Normalidad

Esta especie de tránsito anodino que venimos padeciendo, este prolongado periodo de días grises en los que hasta al sol le cuesta sacar la cabeza de entre las nubes, esta espera inane justificada con pinzas y difícilmente explicada si no es a costa de una aquiescencia general fruto de la desconfianza, el temor y el cansancio a partes iguales, se parece a una pesada losa que poco a poco fuera deslizándose sobre nuestras cabezas amenazándonos con sellar nuestra voluntad, por lo que recuperar la normalidad, y qué normalidad, se antoja una tarea complicada. Rehecha por cada hijo de vecino la tarea de vivir como si nada sucediera, o al menos intentado, a sabiendas de que esa otra normalidad jamás puede ser consistente o tener aspecto de cierta, día tras día en pie con más empeño que convencimiento, o resultados, mirar hacia adelante cuesta lo indecible, incluso si con anterioridad nos hemos provisto de lo necesario para apuntalar nuestra perspectiva situando hitos y plazos a los que agarrarnos, felicitándonos por lo conseguido y sintiéndonos con ello medianamente útiles.

Se nota cuando sales a la calle, buscando algo más que aire y compañía, y deambulas sin un rumbo fijo porque no hay lugar al que ir, ni se te ocurre, está cerrado o ya no existe; o llegas a la puerta y no apetece porque, sin venir a cuento, te preguntas para qué.
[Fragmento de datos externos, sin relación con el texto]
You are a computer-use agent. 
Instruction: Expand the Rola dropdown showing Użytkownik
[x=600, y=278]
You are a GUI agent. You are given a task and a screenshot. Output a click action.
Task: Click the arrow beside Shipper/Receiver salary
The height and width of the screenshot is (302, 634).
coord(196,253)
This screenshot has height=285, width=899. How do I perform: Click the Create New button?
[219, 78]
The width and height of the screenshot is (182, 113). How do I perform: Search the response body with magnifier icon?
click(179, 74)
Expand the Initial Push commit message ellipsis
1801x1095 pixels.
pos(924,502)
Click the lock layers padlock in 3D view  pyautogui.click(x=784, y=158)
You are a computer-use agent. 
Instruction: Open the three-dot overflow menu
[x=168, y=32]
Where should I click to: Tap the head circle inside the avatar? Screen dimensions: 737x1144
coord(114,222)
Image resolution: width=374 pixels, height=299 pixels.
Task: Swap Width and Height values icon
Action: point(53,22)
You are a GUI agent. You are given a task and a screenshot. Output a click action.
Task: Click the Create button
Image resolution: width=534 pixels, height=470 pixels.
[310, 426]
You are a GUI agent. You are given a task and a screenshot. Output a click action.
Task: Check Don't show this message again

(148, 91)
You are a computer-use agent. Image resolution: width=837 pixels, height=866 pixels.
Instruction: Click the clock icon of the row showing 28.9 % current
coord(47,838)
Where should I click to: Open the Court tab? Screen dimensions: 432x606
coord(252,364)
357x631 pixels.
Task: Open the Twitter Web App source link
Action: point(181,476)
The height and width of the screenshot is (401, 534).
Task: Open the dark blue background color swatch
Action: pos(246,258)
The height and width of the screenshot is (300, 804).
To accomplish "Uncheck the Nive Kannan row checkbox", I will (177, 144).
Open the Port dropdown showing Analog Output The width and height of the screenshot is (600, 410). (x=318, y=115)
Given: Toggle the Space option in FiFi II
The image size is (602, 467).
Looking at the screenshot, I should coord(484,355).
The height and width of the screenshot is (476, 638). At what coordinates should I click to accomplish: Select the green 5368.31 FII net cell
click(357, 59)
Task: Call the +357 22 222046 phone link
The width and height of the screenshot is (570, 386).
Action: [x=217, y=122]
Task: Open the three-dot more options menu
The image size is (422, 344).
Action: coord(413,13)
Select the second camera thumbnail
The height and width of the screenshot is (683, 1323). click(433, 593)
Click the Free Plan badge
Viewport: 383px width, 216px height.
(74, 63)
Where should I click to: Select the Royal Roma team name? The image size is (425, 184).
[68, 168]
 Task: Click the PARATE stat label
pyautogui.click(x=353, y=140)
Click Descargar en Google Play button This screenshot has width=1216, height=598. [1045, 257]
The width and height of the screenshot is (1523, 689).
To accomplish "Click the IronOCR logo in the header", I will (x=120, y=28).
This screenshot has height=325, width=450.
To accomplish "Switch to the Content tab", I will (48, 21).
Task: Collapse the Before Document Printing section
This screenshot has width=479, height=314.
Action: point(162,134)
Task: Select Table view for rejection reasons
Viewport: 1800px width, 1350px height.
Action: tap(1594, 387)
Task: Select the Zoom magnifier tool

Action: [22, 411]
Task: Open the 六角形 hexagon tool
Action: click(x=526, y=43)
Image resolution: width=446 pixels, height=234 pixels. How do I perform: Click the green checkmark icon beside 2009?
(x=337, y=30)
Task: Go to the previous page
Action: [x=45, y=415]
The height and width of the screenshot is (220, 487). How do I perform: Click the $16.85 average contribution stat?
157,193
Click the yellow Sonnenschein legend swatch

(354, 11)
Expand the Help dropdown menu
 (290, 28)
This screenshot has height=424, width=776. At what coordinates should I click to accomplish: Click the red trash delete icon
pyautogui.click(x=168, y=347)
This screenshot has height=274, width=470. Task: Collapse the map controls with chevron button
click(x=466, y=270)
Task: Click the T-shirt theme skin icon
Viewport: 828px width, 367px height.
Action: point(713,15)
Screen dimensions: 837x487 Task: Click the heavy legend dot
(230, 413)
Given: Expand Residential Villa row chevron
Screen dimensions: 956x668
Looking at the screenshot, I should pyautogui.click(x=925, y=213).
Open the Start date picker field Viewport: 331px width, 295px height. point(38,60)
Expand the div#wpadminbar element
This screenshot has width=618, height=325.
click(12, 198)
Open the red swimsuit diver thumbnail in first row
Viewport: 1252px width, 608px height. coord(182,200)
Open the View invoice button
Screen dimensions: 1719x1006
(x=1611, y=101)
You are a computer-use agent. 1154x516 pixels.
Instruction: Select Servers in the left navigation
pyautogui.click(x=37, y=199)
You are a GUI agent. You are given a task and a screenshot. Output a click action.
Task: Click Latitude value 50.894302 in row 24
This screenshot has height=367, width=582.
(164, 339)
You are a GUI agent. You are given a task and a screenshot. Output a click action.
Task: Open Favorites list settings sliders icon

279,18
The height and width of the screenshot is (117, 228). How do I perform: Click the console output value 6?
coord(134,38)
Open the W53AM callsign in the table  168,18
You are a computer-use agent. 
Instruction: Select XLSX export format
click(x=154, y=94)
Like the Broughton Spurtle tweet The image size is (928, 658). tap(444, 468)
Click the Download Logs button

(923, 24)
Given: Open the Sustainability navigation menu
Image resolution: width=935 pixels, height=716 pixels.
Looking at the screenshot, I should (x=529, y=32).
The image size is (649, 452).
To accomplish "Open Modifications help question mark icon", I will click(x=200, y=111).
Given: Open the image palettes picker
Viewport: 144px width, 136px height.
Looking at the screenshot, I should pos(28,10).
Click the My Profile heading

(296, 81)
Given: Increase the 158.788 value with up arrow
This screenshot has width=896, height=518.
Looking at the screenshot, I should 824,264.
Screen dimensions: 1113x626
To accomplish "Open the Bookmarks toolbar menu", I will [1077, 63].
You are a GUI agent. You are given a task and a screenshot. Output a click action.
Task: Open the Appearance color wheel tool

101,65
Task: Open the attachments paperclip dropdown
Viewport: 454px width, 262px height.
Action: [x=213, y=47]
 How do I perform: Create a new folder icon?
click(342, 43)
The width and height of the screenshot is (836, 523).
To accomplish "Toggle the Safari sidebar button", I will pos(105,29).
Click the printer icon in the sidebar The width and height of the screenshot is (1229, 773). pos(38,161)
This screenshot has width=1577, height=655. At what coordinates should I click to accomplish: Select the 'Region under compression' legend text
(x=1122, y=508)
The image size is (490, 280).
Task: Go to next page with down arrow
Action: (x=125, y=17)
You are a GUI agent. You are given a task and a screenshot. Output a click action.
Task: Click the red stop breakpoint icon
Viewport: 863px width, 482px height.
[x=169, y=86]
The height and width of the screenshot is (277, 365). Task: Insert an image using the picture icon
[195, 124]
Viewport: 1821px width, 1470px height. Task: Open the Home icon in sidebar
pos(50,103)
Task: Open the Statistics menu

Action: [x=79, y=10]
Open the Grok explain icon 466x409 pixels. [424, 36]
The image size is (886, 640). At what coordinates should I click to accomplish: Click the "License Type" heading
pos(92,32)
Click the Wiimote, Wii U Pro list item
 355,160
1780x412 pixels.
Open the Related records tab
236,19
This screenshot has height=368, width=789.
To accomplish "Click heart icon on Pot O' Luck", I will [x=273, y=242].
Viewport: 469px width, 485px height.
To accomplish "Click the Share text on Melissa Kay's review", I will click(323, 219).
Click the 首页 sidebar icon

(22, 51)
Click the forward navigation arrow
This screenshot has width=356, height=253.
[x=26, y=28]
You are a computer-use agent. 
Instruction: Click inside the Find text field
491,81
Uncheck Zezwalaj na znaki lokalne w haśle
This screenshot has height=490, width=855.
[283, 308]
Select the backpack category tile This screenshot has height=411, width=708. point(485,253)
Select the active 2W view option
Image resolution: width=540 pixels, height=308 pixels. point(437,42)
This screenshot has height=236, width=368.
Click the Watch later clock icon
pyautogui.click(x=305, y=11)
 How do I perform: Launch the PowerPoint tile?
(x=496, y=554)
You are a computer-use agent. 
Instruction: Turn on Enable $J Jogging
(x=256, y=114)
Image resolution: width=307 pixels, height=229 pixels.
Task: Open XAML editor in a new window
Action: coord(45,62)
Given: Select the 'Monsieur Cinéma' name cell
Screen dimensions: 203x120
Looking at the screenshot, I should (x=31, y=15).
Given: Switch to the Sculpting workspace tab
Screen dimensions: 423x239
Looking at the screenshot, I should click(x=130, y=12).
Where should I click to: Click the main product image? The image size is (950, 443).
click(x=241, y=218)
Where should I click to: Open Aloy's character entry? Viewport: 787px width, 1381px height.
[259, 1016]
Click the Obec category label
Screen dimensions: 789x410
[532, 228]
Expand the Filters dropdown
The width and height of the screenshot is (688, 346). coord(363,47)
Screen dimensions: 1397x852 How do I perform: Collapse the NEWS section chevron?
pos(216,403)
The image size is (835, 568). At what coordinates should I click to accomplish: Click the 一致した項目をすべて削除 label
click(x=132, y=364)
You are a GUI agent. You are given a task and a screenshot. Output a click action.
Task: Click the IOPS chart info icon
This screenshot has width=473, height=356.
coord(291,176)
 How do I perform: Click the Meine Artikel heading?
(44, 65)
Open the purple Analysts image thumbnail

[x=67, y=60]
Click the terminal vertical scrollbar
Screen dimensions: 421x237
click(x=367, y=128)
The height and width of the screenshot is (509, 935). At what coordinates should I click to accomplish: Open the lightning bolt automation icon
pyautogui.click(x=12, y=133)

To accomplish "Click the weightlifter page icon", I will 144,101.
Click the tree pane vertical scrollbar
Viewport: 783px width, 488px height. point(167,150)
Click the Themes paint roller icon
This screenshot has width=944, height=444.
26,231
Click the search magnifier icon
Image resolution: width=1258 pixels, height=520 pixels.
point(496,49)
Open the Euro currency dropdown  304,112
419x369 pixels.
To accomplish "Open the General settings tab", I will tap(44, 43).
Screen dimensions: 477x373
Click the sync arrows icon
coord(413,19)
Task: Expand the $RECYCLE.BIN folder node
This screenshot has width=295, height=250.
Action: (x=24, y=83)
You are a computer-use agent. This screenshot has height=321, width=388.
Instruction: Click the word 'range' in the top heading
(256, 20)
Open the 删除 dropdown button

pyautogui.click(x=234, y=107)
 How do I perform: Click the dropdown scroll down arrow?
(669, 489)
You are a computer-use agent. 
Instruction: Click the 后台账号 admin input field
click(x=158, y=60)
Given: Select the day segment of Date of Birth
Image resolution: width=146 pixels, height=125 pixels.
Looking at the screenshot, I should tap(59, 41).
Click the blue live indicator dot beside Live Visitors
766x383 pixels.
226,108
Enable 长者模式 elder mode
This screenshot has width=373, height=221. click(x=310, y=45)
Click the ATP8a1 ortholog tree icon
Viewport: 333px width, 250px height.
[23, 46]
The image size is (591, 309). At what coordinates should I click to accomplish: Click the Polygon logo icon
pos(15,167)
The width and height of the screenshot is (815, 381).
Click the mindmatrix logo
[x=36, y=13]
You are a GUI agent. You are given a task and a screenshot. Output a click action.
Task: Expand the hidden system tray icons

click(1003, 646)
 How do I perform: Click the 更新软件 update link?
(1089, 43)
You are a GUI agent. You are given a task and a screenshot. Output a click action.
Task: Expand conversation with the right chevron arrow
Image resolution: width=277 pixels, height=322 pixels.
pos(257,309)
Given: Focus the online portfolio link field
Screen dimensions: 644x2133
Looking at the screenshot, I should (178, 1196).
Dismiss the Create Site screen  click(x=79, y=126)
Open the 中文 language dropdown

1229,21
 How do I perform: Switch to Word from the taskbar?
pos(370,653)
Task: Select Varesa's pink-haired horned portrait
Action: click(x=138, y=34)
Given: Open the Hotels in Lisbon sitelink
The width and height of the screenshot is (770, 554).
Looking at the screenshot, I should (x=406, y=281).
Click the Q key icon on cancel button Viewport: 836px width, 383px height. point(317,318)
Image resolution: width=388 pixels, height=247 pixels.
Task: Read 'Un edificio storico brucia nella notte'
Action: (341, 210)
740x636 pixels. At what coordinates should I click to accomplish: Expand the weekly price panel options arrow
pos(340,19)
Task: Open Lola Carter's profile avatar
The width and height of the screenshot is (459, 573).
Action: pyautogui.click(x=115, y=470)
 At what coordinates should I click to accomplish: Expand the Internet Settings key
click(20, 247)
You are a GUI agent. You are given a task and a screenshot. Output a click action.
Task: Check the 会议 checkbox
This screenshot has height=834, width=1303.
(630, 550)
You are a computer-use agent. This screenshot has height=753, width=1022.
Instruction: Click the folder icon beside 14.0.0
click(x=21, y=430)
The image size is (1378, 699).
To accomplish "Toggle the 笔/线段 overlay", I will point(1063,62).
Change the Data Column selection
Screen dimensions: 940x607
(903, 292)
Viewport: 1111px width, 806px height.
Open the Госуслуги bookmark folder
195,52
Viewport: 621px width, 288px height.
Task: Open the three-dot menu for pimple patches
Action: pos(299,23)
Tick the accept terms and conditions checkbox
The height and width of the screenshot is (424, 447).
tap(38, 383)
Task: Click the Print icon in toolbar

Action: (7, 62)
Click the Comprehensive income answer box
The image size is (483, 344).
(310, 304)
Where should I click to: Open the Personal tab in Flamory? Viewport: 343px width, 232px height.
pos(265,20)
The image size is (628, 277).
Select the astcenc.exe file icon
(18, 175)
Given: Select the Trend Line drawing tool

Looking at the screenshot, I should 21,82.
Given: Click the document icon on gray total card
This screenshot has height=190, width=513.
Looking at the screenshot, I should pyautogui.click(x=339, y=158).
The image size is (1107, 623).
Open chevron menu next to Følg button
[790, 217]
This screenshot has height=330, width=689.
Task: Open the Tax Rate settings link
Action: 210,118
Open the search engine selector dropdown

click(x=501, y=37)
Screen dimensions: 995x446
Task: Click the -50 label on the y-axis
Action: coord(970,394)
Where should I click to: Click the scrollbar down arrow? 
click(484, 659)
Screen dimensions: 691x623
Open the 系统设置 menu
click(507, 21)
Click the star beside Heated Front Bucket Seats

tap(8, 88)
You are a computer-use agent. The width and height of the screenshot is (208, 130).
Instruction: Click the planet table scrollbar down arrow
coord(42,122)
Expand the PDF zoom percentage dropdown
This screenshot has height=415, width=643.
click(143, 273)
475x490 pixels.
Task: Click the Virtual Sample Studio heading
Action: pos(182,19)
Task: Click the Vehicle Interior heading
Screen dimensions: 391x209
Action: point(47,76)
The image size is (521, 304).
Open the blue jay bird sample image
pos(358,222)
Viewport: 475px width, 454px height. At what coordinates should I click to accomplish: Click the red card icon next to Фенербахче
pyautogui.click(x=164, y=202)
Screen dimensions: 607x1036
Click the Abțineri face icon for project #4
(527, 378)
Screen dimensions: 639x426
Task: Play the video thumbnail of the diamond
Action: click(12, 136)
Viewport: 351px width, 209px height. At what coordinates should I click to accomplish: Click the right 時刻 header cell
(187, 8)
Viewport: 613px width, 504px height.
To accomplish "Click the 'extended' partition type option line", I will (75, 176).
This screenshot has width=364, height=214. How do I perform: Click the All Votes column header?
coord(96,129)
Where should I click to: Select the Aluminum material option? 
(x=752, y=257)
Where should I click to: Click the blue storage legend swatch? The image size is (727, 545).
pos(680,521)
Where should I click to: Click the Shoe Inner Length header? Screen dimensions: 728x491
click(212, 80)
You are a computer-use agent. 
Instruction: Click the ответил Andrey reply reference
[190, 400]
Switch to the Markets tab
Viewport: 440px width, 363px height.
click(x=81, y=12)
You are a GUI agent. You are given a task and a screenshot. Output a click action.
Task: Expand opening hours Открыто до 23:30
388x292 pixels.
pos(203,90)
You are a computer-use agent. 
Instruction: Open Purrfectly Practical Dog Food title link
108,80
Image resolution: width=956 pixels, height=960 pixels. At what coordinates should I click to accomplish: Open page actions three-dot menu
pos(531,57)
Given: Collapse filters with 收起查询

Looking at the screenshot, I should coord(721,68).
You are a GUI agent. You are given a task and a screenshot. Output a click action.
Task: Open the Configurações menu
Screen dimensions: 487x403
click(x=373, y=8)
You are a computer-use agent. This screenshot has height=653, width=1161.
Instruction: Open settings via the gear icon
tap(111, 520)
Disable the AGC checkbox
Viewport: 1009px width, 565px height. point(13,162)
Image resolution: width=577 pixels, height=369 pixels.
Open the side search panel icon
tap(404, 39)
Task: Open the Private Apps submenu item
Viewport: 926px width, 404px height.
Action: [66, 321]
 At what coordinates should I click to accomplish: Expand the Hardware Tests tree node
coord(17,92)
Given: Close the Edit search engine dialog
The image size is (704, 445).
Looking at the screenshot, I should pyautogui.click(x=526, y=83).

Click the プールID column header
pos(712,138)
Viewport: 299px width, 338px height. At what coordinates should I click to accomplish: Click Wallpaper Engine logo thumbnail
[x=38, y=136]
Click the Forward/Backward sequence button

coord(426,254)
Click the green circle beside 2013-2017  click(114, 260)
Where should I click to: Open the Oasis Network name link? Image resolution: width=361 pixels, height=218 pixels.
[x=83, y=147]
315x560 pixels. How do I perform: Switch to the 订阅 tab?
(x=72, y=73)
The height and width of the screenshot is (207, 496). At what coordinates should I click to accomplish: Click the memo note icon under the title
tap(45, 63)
O si eres de los que se marcan objetivos para justificar tus movimientos, rápidos, precisos y con un porqué tan estrecho y concreto como tranquilizador, sales dispuesto a cumplir el camino fijado de antemano, solucionas la salida en un plis plas y regresas de inmediato convencido de que lo has vuelto a hacer, te sientes en posesión de tu tiempo y las circunstancias no dejan de ser eso, circunstancias que no te condicionan, a ti no. Los recursos son infinitos, todos válidos si logran que el sujeto en cuestión conserve la razón en su sitio, crea que aún puede sobreponerse a la realidad que nos domina y sigue siendo dueño de sus pasos, ¡bravo!

Todo lo demás finge permanecer igual, el fútbol sigue funcionando, los estadios vacíos ya no nos extrañan, el relleno digital de las gradas cumple su papel -no vamos a ser delicados- y el ruido ambiente de fondo que acompaña a las imágenes se asemeja al de un campo con espectadores. Los programas de entretenimiento son igual de escandalosos y huecos y aburren tanto como antes, todo normal; las series, tan abundantes y de moda, no dejan de repetir una y otra vez los mismos cuatro guiones que ya tenemos grabados a fuego en nuestro subconsciente, buscando picar en esos placeres más básicos y primitivos que tienen que ver con nuestra más elemental fisiología mientras dejan a un lado la razón, lo que es un éxito para los diseñadores de un repetido hasta la saciedad engrudo reflejo/emocional dirigido al animal antes que a la persona, sin pasar por el cerebro, como debe ser.

La política también continua por donde acostumbra, la misma incompetencia y corrupción -¡qué mejor signo de normalidad!-, idéntica indiferencia y desprecio por parte de nuestros representantes hacia la población, las mismas mentiras o medias verdades de siempre y un mayor muestrario de la endémica y siempre sospechada falta de honradez de los muchos cargos y empleos públicos que vegetan y se enriquecen a costa del dinero de todos; hasta la iglesia ha perdido el norte moral por parte de algunos de sus representantes. ¿Qué nos va a quedar?

El caso es que probablemente nuestro cerebro no sigue bien, en el fondo no dejamos de sospecharlo y quizás es pronto para advertirlo, y si esto dura no sería nada raro que acabáramos tan tocados que nos fuera imposible volver hacia atrás, aunque quizás no mereciera la pena, pero no seríamos capaces de establecer una mínima comparación, un antes y después que nos permitiera recapitular y resumir en un balance ilustrativo de en qué y cómo vamos a cambiar, o hemos cambiado, de eso sí que no hay ninguna duda.